How to Choose Friends in Addiction Recovery

How to Choose Friends in Addiction Recovery

One of the most important aspects of a strong recovery is having social support. This can include friends, family, and mutual aid groups. This presents a bit of a challenge for people just starting out in recovery. Often, they find their old friends were just drinking buddies and they don’t have much else in common. Typically, it’s best to avoid anyone who might trigger cravings or pressure you to relapse. This might lead to isolation and loneliness, which are also bad for recovery. In addition to resuscitating relationships with your family and supportive friends, it’s also good to make new friends. Here are some things to think about when choosing friends in recovery.

Your friends will influence your behavior.

We all like to think we’re independent, that we think for ourselves and make our own decisions, but in fact we are influenced by the people around us in a thousand subtle ways. If you spend much time with someone, you will adopt each other’s beliefs, attitudes, and mannerisms to some degree. That means you should definitely avoid anyone whose beliefs and habits aren’t good for recovery. Anyone who is negative, pessimistic, or not particularly interested in staying sober will probably hold you back if you spend much time together. On the other hand, people who are optimistic, supportive, and motivated to stay sober will probably be good for you. After treatment, try to spend time with people who have the kind of recovery and the kind of life you would like to have.

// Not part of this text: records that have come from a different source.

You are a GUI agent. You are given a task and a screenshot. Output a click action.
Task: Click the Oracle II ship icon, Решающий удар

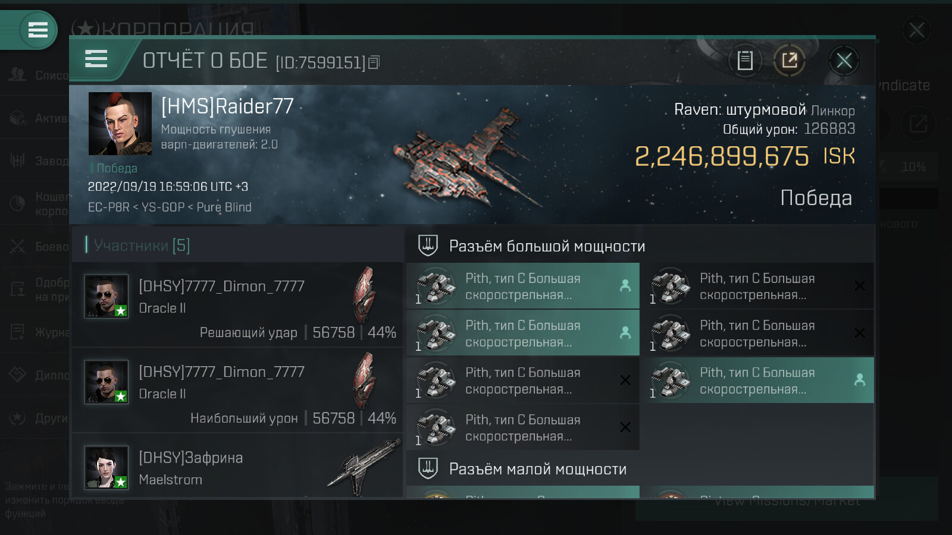point(364,294)
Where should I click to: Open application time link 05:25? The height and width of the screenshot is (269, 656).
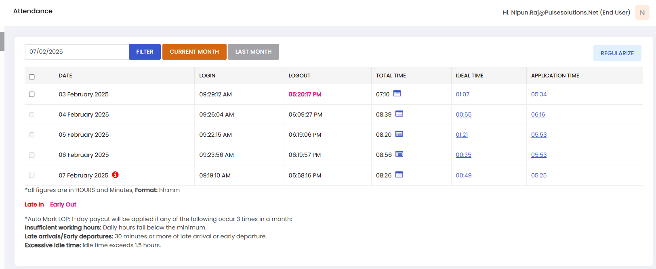[538, 175]
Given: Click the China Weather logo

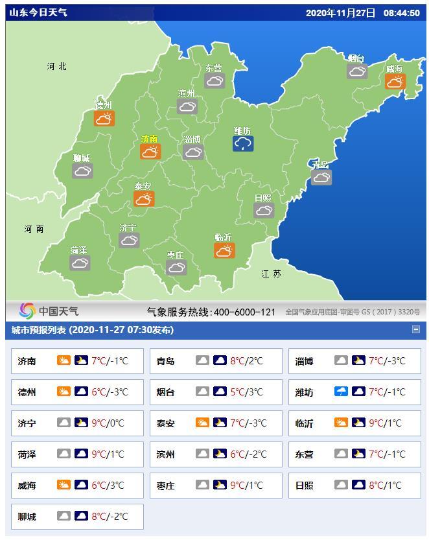Looking at the screenshot, I should click(x=49, y=311).
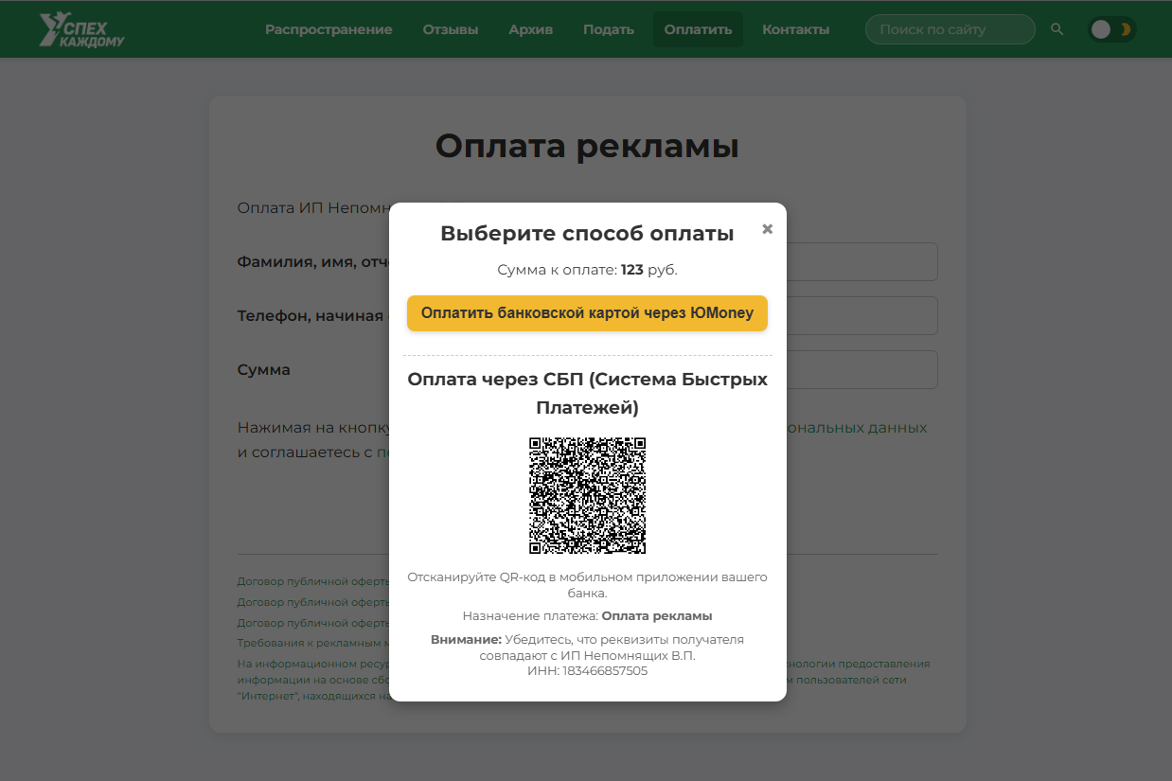Screen dimensions: 1172x781
Task: Click the "Поиск по сайту" search field
Action: point(950,28)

Listen to what people tell you.

If you aren’t sure who the positive people are, just listen. Most people can’t wait to tell you what they think about things, but often we discount it or just don’t listen. Then we’re surprised when their actions match what they’ve already told us. Listen to what people say and consider the possibility they’re telling you the truth.

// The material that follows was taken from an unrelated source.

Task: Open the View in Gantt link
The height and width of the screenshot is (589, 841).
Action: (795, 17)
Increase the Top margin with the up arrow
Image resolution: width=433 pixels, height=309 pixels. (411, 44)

Be willing to make mistakes.

Even if you try to limit yourself to being friends with positive people who will be good for your recovery, you won’t always get it right. Some people talk a good game but can’t follow through. Mistakes are normal, but at some point it may become clear you’re dealing with a disingenuous person. Also, just because someone has a positive attitude doesn’t mean you will be great friends. Sometimes people just don’t click. Stay on good terms but spend more time with people you get along with better. Don’t get too discouraged by these wrong turns. If you remain open and keep reaching out to people, you will eventually make some good friends.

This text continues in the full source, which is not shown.